[PROBLEM DETAILS] Copy out the part of the material that opens with the line containing "Reset the Lift" and runs through the final line, both ends included, reproducing every character unchanged.
··· RECORDS TO USE
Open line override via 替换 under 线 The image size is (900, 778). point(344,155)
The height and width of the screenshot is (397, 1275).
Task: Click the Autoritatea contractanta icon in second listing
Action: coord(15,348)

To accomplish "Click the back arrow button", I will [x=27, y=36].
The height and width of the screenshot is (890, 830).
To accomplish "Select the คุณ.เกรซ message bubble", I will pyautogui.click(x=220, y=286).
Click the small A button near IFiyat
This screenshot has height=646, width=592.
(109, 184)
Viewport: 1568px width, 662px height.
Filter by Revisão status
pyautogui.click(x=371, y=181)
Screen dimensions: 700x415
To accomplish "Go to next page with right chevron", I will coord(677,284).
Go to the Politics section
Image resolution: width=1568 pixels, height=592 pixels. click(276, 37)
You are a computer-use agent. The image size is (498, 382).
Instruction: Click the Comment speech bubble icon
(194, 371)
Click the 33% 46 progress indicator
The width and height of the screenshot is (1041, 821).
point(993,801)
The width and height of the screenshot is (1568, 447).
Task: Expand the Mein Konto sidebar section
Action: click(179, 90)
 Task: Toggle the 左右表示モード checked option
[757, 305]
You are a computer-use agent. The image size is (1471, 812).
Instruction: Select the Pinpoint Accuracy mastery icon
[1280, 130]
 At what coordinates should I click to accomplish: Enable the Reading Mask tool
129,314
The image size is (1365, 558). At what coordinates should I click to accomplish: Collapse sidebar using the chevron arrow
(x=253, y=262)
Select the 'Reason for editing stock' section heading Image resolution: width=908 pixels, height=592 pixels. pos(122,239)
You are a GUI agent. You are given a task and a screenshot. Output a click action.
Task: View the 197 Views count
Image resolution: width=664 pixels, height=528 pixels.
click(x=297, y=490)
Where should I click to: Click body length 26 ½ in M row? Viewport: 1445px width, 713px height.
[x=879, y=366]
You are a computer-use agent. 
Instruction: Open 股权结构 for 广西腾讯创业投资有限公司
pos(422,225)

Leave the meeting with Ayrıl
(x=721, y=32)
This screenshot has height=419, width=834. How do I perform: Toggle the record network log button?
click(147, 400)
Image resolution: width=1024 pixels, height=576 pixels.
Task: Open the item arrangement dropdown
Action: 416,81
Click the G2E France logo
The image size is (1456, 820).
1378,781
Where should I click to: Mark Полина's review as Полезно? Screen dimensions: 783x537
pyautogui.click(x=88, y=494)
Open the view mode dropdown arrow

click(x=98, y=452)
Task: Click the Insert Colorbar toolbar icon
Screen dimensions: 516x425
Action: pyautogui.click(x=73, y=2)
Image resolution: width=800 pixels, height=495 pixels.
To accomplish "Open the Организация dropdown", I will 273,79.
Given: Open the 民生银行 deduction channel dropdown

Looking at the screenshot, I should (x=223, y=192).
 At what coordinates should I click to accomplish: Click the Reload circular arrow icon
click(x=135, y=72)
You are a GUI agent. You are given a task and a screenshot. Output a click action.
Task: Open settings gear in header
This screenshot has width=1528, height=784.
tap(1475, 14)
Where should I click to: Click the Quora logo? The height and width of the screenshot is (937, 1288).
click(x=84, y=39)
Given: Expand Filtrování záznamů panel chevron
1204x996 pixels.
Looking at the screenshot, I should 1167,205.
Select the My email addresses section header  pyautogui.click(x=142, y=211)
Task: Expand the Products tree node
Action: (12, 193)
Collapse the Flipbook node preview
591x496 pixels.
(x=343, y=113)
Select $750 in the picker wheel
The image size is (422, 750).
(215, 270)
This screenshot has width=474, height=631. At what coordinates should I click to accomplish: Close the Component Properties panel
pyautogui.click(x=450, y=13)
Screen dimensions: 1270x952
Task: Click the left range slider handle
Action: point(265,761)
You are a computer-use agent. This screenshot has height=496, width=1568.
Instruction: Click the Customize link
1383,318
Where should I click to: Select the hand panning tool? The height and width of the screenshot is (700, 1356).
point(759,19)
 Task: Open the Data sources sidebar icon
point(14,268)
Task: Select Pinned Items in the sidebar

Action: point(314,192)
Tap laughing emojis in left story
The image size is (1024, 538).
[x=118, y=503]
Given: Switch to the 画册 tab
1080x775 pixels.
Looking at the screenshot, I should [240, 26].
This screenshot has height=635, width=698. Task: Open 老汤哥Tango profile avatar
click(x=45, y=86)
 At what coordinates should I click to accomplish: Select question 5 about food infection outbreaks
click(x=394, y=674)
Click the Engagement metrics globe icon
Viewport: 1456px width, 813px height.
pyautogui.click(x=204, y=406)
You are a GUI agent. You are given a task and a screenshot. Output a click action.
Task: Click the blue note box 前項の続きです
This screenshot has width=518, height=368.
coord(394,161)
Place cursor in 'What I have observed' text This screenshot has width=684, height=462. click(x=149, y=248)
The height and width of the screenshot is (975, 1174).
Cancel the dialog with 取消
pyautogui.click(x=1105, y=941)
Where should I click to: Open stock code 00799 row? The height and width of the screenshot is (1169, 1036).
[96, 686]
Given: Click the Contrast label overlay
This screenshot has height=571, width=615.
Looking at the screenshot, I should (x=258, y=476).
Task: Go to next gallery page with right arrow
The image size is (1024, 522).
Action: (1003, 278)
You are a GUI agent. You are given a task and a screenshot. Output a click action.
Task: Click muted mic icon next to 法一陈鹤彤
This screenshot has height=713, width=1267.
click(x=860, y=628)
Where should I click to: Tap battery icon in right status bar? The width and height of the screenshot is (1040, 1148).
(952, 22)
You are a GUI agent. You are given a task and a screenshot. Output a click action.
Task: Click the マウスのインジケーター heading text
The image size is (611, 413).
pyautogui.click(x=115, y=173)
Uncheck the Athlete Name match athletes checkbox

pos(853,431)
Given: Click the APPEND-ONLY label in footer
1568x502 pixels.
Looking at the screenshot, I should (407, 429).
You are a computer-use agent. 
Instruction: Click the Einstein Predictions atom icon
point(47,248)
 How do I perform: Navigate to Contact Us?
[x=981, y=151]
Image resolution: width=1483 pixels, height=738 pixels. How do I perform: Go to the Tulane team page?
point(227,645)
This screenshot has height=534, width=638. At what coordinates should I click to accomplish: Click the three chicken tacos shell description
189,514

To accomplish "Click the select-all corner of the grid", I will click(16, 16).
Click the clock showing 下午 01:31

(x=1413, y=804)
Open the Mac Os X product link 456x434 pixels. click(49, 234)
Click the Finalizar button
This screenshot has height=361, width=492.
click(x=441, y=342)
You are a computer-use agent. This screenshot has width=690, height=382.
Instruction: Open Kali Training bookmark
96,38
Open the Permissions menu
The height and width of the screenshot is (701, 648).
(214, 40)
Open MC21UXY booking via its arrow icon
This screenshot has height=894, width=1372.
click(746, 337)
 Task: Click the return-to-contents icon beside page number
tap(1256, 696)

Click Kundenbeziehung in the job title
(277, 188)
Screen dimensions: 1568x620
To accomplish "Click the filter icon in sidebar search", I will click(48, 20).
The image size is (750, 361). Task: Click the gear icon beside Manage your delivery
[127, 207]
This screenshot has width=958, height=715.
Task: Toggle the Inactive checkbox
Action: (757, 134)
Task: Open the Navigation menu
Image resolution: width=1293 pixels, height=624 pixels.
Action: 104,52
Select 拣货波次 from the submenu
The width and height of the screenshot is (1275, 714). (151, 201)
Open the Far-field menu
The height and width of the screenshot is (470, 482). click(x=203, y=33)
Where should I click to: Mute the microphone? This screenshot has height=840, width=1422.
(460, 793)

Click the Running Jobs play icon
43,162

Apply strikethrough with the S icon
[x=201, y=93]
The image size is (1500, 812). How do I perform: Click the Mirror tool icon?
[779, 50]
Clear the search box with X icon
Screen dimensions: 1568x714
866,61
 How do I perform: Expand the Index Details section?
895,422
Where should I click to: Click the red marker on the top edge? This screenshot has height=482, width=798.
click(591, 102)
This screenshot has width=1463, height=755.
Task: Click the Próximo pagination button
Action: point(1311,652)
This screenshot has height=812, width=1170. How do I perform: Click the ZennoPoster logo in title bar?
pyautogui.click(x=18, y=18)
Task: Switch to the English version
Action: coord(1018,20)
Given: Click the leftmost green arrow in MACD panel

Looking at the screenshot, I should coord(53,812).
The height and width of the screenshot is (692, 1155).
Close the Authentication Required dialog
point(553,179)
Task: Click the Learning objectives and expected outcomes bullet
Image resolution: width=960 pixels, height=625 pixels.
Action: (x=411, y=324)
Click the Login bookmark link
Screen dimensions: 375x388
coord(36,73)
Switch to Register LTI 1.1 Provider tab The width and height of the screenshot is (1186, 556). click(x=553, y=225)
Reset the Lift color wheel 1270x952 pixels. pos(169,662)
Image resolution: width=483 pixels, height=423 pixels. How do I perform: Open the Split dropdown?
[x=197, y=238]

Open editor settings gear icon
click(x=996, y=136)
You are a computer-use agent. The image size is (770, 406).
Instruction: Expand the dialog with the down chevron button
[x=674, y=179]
······
[ANSWER TO THE PROBLEM]
Reset the Lift color wheel 1270x952 pixels. pos(169,662)
Image resolution: width=483 pixels, height=423 pixels. How do I perform: Open the Split dropdown?
[x=197, y=238]

Open editor settings gear icon
click(x=996, y=136)
You are a computer-use agent. The image size is (770, 406).
Instruction: Expand the dialog with the down chevron button
[x=674, y=179]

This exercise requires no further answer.